SUPPLIED DATA:
+++++

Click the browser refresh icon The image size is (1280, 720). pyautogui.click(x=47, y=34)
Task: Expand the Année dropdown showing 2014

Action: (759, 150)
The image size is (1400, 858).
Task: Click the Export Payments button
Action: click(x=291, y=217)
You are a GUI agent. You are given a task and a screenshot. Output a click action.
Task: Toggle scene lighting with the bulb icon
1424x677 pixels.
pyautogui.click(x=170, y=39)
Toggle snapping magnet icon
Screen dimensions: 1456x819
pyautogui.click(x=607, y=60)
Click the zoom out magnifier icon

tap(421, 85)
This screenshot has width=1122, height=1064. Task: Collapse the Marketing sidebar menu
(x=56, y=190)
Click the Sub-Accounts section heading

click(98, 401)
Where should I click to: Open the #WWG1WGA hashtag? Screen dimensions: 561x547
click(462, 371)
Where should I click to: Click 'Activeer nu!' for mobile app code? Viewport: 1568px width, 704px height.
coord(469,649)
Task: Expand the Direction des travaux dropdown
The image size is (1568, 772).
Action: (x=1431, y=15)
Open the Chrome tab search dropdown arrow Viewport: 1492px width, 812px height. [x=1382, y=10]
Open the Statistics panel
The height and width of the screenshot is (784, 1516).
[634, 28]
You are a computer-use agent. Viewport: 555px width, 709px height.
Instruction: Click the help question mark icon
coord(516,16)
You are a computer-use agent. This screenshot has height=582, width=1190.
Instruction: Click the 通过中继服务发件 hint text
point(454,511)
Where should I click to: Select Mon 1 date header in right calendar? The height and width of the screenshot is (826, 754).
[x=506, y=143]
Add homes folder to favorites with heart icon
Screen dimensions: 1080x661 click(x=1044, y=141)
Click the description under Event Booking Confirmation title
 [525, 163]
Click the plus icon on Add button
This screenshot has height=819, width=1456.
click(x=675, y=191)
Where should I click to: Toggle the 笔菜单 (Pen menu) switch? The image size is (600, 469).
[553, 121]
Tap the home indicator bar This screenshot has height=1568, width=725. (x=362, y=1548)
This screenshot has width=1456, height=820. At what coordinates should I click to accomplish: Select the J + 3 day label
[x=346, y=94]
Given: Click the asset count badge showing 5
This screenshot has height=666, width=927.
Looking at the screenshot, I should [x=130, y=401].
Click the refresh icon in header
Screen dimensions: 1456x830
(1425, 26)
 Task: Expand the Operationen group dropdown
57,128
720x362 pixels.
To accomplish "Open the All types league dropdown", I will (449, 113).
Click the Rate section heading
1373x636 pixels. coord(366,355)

+++++

From the data above, keep only the lines that contain the string "Toggle". The match is case-sensitive.

Task: Toggle scene lighting with the bulb icon
Toggle snapping magnet icon
Where should I click to: Toggle the 笔菜单 (Pen menu) switch? The image size is (600, 469).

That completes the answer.